◆ PROBLEM STATEMENT:
Copy out the first line of the listing and every line after it, exactly, until you have copied the line containing "Given: Open the Cloud-Init settings".

◆ DATA FOR PROCESSING:
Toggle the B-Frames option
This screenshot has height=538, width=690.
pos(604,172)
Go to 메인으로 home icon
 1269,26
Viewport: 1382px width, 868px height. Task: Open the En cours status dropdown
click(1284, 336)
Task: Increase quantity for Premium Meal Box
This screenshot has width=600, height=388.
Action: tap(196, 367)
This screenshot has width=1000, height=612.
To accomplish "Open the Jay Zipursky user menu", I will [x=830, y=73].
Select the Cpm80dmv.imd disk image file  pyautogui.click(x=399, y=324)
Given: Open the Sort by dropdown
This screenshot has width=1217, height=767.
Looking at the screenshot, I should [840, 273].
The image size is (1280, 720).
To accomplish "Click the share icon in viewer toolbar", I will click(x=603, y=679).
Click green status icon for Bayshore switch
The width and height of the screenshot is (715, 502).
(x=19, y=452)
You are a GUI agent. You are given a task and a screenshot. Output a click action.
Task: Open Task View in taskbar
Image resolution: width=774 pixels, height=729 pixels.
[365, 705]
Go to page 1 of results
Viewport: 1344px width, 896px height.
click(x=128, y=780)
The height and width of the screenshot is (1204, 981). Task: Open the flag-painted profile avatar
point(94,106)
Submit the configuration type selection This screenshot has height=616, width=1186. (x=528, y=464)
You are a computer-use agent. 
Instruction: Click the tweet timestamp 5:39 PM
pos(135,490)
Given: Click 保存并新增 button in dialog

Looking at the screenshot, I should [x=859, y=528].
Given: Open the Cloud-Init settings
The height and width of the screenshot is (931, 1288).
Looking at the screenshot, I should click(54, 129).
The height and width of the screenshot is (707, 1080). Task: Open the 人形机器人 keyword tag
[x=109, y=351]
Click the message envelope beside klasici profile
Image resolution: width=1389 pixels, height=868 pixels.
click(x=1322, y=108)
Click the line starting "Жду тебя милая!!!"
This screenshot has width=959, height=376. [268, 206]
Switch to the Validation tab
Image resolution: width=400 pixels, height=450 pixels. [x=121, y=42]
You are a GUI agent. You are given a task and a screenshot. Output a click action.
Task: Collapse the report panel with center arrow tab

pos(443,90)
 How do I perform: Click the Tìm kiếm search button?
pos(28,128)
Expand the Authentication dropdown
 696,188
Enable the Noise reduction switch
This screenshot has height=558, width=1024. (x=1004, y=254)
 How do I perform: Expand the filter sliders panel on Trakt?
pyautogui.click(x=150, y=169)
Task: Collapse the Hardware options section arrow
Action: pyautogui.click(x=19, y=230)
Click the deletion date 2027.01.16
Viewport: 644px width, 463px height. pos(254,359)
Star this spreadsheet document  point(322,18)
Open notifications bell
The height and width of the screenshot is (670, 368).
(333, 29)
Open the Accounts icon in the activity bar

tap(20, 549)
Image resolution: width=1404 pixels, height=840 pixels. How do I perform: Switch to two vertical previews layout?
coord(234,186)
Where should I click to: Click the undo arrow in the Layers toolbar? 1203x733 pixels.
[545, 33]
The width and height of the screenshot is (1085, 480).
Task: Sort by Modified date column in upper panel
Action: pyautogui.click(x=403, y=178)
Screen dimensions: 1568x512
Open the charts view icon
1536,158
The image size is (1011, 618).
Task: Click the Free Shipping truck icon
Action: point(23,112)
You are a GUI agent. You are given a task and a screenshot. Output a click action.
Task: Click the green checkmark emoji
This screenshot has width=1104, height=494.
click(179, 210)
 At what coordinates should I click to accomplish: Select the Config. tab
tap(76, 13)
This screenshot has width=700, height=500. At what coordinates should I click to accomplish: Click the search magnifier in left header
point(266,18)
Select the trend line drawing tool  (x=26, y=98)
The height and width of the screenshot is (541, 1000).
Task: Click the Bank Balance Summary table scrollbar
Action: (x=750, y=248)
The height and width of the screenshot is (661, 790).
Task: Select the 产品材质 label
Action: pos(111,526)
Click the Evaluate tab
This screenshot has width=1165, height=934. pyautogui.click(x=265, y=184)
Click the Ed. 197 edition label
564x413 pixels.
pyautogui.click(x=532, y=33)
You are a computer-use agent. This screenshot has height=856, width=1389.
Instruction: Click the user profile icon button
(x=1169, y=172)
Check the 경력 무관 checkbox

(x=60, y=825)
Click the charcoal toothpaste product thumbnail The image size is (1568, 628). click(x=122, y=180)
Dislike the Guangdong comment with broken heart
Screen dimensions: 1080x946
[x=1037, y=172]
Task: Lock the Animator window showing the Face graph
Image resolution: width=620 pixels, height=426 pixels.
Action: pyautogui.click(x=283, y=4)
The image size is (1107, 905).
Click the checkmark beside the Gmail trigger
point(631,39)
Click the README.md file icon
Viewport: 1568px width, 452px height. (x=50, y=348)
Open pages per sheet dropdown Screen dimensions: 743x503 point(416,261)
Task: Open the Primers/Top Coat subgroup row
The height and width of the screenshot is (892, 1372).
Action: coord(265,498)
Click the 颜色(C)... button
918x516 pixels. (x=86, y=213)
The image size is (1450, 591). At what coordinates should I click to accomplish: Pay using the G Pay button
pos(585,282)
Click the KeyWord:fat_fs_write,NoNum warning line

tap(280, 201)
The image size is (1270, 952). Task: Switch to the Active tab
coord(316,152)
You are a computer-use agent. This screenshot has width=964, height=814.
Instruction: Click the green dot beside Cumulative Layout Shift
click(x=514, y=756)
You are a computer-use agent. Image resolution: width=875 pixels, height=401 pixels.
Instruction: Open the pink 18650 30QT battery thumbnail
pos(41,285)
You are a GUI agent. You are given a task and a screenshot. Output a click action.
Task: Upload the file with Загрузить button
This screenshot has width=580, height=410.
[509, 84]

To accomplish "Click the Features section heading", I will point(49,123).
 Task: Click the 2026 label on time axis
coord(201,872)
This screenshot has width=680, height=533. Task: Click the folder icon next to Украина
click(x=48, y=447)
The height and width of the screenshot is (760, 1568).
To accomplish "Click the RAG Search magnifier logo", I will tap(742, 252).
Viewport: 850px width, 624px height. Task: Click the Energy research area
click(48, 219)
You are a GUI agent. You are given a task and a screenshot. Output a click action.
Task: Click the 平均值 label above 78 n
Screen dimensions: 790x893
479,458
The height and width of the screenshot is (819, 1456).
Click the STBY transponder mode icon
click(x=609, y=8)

◆ SOLUTION TO THE PROBLEM:
Toggle the B-Frames option
This screenshot has height=538, width=690.
pos(604,172)
Go to 메인으로 home icon
 1269,26
Viewport: 1382px width, 868px height. Task: Open the En cours status dropdown
click(1284, 336)
Task: Increase quantity for Premium Meal Box
This screenshot has width=600, height=388.
Action: tap(196, 367)
This screenshot has width=1000, height=612.
To accomplish "Open the Jay Zipursky user menu", I will [x=830, y=73].
Select the Cpm80dmv.imd disk image file  pyautogui.click(x=399, y=324)
Given: Open the Sort by dropdown
This screenshot has width=1217, height=767.
Looking at the screenshot, I should [840, 273].
The image size is (1280, 720).
To accomplish "Click the share icon in viewer toolbar", I will click(x=603, y=679).
Click green status icon for Bayshore switch
The width and height of the screenshot is (715, 502).
(x=19, y=452)
You are a GUI agent. You are given a task and a screenshot. Output a click action.
Task: Open Task View in taskbar
Image resolution: width=774 pixels, height=729 pixels.
[365, 705]
Go to page 1 of results
Viewport: 1344px width, 896px height.
click(x=128, y=780)
The height and width of the screenshot is (1204, 981). Task: Open the flag-painted profile avatar
point(94,106)
Submit the configuration type selection This screenshot has height=616, width=1186. (x=528, y=464)
You are a computer-use agent. 
Instruction: Click the tweet timestamp 5:39 PM
pos(135,490)
Given: Click 保存并新增 button in dialog

Looking at the screenshot, I should [x=859, y=528].
Given: Open the Cloud-Init settings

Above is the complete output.